Kinderen met het syndroom van Apert en andere vergelijkbare aandoeningen met een normaal IQ lijken geen verhoogd risico op gedrags- of emotionele problemen te hebben. Ze kunnen echter aanvullende sociale en emotionele steun nodig hebben om hun toestand het hoofd te bieden. Kinderen met het Apert-syndroom met lagere IQ's hebben vaak gedrags- en emotionele problemen.

vervolgd

Er kan een grote variabiliteit zijn tussen kinderen met het syndroom van Apert, met een aantal ernstige bijwerkingen, en anderen slechts licht beïnvloed. Deskundigen weten niet zeker waarom dezelfde genmutatie kan leiden tot een dergelijke variatie in de prognose van een kind met het syndroom van Apert.
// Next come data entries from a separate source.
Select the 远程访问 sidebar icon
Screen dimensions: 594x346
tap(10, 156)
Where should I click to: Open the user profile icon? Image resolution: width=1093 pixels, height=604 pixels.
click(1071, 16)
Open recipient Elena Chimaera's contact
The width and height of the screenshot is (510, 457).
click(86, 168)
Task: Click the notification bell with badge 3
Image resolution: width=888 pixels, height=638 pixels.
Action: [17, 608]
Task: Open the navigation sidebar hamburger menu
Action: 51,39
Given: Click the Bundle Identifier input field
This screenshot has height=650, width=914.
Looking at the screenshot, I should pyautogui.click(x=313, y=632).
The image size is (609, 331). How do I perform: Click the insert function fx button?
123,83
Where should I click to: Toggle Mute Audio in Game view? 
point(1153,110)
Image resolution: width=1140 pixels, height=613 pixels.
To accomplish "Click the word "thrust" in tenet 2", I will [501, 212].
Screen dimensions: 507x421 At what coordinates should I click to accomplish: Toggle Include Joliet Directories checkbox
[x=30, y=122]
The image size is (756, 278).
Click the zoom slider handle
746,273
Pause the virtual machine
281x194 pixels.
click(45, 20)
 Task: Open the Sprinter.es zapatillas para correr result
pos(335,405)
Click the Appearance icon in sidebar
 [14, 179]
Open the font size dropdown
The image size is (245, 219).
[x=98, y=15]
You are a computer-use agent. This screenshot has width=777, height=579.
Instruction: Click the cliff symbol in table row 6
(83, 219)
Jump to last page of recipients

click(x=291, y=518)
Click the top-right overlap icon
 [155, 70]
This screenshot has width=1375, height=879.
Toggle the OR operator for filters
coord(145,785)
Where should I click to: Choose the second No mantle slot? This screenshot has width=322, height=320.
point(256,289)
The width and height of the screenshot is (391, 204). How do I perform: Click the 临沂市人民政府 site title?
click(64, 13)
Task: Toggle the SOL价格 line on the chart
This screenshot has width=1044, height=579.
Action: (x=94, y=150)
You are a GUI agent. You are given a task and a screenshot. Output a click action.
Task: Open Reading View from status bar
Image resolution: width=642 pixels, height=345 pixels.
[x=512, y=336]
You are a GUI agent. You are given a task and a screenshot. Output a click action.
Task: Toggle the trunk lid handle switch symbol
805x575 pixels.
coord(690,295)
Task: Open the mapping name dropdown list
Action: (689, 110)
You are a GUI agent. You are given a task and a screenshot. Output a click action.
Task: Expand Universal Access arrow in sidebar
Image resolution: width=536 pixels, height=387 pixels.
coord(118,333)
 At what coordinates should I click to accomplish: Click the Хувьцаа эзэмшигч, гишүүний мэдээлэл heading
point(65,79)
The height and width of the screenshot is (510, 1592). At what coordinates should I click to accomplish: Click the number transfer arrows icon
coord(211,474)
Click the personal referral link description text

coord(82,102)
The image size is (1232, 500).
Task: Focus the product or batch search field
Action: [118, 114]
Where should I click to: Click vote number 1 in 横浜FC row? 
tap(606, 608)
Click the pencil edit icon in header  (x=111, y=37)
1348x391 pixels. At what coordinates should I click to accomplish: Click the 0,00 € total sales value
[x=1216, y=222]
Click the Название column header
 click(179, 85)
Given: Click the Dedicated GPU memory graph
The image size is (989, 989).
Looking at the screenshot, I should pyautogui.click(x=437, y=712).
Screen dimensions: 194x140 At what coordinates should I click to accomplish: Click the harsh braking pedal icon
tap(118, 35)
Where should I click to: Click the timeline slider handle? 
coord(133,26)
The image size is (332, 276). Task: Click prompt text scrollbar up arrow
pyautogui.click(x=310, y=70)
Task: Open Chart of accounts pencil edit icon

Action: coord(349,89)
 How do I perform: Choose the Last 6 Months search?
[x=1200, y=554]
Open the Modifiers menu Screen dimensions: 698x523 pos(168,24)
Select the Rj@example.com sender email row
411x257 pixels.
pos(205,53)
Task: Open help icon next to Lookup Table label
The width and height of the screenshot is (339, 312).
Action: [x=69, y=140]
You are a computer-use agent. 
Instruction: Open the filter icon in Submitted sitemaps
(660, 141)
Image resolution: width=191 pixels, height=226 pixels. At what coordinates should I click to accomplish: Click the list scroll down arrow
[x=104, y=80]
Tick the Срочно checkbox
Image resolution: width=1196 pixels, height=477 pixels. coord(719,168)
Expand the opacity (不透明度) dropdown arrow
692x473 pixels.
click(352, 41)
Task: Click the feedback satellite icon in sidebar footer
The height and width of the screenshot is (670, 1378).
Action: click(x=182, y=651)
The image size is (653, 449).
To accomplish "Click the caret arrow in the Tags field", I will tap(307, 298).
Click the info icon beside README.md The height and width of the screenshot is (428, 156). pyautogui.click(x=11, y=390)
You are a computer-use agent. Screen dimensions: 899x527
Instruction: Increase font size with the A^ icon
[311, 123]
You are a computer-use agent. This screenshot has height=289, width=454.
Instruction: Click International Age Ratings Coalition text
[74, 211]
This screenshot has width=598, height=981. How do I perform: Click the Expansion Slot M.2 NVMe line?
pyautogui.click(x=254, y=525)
De levensverwachting varieert ook tussen kinderen met het Apert-syndroom. Degenen met Apert-syndroom die de kindertijd overleven en geen hartproblemen hebben, hebben waarschijnlijk een normale of bijna-normale levensverwachting. De levensverwachting zal waarschijnlijk verbeteren vanwege de vooruitgang in chirurgische technieken en nazorg.